- _What you have to do_
The reply should consist of every entry, repeated exactly.

- _Data for processing_
* * * * *

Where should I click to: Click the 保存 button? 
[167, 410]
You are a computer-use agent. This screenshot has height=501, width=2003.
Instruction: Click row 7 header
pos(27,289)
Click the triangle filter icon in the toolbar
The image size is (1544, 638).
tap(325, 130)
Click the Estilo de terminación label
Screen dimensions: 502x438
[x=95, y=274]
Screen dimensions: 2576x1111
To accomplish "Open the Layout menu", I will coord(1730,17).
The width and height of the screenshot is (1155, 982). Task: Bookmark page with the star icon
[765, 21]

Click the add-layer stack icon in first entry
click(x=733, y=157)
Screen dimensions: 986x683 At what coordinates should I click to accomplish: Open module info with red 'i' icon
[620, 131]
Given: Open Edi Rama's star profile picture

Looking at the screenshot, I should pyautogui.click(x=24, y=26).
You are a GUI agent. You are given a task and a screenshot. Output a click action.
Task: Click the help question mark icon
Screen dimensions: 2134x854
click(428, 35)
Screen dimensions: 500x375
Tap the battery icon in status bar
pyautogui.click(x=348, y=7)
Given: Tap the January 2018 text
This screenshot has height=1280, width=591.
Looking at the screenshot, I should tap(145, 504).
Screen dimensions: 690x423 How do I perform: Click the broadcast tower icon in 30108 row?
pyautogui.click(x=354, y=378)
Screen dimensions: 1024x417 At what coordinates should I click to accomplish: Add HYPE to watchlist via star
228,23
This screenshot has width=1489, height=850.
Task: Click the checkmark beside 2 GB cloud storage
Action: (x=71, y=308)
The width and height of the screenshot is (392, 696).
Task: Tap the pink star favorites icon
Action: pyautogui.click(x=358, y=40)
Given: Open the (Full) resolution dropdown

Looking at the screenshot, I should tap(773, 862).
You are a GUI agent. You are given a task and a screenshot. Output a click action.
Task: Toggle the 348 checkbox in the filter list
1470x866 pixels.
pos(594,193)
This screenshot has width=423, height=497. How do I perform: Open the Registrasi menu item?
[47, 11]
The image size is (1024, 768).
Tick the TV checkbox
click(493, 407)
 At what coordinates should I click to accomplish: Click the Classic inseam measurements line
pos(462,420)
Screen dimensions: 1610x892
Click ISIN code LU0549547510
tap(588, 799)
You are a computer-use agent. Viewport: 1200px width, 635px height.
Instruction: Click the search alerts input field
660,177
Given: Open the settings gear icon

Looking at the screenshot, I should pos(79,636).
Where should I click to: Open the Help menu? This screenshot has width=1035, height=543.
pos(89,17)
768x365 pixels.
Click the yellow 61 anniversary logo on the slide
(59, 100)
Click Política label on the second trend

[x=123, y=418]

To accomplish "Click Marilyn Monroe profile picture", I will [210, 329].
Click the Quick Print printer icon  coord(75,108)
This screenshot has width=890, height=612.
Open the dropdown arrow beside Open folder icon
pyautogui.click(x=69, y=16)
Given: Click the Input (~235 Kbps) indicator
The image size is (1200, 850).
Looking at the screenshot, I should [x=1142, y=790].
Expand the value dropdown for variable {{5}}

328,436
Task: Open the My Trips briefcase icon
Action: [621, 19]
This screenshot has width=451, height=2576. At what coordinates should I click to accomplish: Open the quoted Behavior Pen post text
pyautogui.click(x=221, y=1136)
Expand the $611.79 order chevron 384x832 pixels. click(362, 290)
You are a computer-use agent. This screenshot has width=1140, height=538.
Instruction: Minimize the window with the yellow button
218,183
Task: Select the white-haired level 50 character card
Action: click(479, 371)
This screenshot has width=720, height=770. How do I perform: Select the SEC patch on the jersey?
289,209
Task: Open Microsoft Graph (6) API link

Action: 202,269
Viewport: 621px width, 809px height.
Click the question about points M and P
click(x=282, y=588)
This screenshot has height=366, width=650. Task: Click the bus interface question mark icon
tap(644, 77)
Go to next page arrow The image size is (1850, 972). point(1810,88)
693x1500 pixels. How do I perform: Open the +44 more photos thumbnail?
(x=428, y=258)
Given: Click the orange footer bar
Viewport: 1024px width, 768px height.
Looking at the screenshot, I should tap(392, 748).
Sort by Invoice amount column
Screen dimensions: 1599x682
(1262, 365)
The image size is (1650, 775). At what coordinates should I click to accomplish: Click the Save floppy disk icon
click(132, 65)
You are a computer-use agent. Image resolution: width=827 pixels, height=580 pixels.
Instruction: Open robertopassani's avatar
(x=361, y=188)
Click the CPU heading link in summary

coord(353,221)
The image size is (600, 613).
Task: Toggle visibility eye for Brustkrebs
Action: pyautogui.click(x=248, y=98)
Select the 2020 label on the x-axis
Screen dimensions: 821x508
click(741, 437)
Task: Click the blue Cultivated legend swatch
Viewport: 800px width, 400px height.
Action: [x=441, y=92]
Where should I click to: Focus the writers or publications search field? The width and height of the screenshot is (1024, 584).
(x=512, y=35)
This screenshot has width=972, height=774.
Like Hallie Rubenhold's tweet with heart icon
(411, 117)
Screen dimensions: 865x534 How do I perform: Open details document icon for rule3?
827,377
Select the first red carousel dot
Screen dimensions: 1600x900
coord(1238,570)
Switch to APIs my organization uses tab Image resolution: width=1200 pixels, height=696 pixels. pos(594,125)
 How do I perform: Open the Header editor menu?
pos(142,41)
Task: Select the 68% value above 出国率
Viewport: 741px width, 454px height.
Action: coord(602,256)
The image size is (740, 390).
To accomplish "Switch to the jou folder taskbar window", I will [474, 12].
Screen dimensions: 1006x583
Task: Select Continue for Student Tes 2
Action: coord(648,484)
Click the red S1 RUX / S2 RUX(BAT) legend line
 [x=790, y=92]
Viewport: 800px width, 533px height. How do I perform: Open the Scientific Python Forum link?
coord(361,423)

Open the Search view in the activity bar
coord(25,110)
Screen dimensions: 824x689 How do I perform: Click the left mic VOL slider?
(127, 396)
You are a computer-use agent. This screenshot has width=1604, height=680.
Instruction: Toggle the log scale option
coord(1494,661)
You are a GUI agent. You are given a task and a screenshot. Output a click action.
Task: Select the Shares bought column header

* * * * *

- _Exercise response_
Where should I click to: Click the 保存 button? 
[167, 410]
You are a computer-use agent. This screenshot has height=501, width=2003.
Instruction: Click row 7 header
pos(27,289)
Click the triangle filter icon in the toolbar
The image size is (1544, 638).
tap(325, 130)
Click the Estilo de terminación label
Screen dimensions: 502x438
[x=95, y=274]
Screen dimensions: 2576x1111
To accomplish "Open the Layout menu", I will coord(1730,17).
The width and height of the screenshot is (1155, 982). Task: Bookmark page with the star icon
[765, 21]

Click the add-layer stack icon in first entry
click(x=733, y=157)
Screen dimensions: 986x683 At what coordinates should I click to accomplish: Open module info with red 'i' icon
[620, 131]
Given: Open Edi Rama's star profile picture

Looking at the screenshot, I should pyautogui.click(x=24, y=26).
You are a GUI agent. You are given a task and a screenshot. Output a click action.
Task: Click the help question mark icon
Screen dimensions: 2134x854
click(428, 35)
Screen dimensions: 500x375
Tap the battery icon in status bar
pyautogui.click(x=348, y=7)
Given: Tap the January 2018 text
This screenshot has height=1280, width=591.
Looking at the screenshot, I should tap(145, 504).
Screen dimensions: 690x423 How do I perform: Click the broadcast tower icon in 30108 row?
pyautogui.click(x=354, y=378)
Screen dimensions: 1024x417 At what coordinates should I click to accomplish: Add HYPE to watchlist via star
228,23
This screenshot has width=1489, height=850.
Task: Click the checkmark beside 2 GB cloud storage
Action: (x=71, y=308)
The width and height of the screenshot is (392, 696).
Task: Tap the pink star favorites icon
Action: pyautogui.click(x=358, y=40)
Given: Open the (Full) resolution dropdown

Looking at the screenshot, I should tap(773, 862).
You are a GUI agent. You are given a task and a screenshot. Output a click action.
Task: Toggle the 348 checkbox in the filter list
1470x866 pixels.
pos(594,193)
This screenshot has width=423, height=497. How do I perform: Open the Registrasi menu item?
[47, 11]
The image size is (1024, 768).
Tick the TV checkbox
click(493, 407)
 At what coordinates should I click to accomplish: Click the Classic inseam measurements line
pos(462,420)
Screen dimensions: 1610x892
Click ISIN code LU0549547510
tap(588, 799)
You are a computer-use agent. Viewport: 1200px width, 635px height.
Instruction: Click the search alerts input field
660,177
Given: Open the settings gear icon

Looking at the screenshot, I should pos(79,636).
Where should I click to: Open the Help menu? This screenshot has width=1035, height=543.
pos(89,17)
768x365 pixels.
Click the yellow 61 anniversary logo on the slide
(59, 100)
Click Política label on the second trend

[x=123, y=418]

To accomplish "Click Marilyn Monroe profile picture", I will [210, 329].
Click the Quick Print printer icon  coord(75,108)
This screenshot has width=890, height=612.
Open the dropdown arrow beside Open folder icon
pyautogui.click(x=69, y=16)
Given: Click the Input (~235 Kbps) indicator
The image size is (1200, 850).
Looking at the screenshot, I should [x=1142, y=790].
Expand the value dropdown for variable {{5}}

328,436
Task: Open the My Trips briefcase icon
Action: [621, 19]
This screenshot has width=451, height=2576. At what coordinates should I click to accomplish: Open the quoted Behavior Pen post text
pyautogui.click(x=221, y=1136)
Expand the $611.79 order chevron 384x832 pixels. click(362, 290)
You are a computer-use agent. This screenshot has width=1140, height=538.
Instruction: Minimize the window with the yellow button
218,183
Task: Select the white-haired level 50 character card
Action: click(479, 371)
This screenshot has width=720, height=770. How do I perform: Select the SEC patch on the jersey?
289,209
Task: Open Microsoft Graph (6) API link

Action: 202,269
Viewport: 621px width, 809px height.
Click the question about points M and P
click(x=282, y=588)
This screenshot has height=366, width=650. Task: Click the bus interface question mark icon
tap(644, 77)
Go to next page arrow The image size is (1850, 972). point(1810,88)
693x1500 pixels. How do I perform: Open the +44 more photos thumbnail?
(x=428, y=258)
Given: Click the orange footer bar
Viewport: 1024px width, 768px height.
Looking at the screenshot, I should tap(392, 748).
Sort by Invoice amount column
Screen dimensions: 1599x682
(1262, 365)
The image size is (1650, 775). At what coordinates should I click to accomplish: Click the Save floppy disk icon
click(132, 65)
You are a computer-use agent. Image resolution: width=827 pixels, height=580 pixels.
Instruction: Open robertopassani's avatar
(x=361, y=188)
Click the CPU heading link in summary

coord(353,221)
The image size is (600, 613).
Task: Toggle visibility eye for Brustkrebs
Action: pyautogui.click(x=248, y=98)
Select the 2020 label on the x-axis
Screen dimensions: 821x508
click(741, 437)
Task: Click the blue Cultivated legend swatch
Viewport: 800px width, 400px height.
Action: [x=441, y=92]
Where should I click to: Focus the writers or publications search field? The width and height of the screenshot is (1024, 584).
(x=512, y=35)
This screenshot has width=972, height=774.
Like Hallie Rubenhold's tweet with heart icon
(411, 117)
Screen dimensions: 865x534 How do I perform: Open details document icon for rule3?
827,377
Select the first red carousel dot
Screen dimensions: 1600x900
coord(1238,570)
Switch to APIs my organization uses tab Image resolution: width=1200 pixels, height=696 pixels. pos(594,125)
 How do I perform: Open the Header editor menu?
pos(142,41)
Task: Select the 68% value above 出国率
Viewport: 741px width, 454px height.
Action: coord(602,256)
The image size is (740, 390).
To accomplish "Switch to the jou folder taskbar window", I will [474, 12].
Screen dimensions: 1006x583
Task: Select Continue for Student Tes 2
Action: coord(648,484)
Click the red S1 RUX / S2 RUX(BAT) legend line
 [x=790, y=92]
Viewport: 800px width, 533px height. How do I perform: Open the Scientific Python Forum link?
coord(361,423)

Open the Search view in the activity bar
coord(25,110)
Screen dimensions: 824x689 How do I perform: Click the left mic VOL slider?
(127, 396)
You are a computer-use agent. This screenshot has width=1604, height=680.
Instruction: Toggle the log scale option
coord(1494,661)
You are a GUI agent. You are given a task and a screenshot. Output a click action.
Task: Select the Shares bought column header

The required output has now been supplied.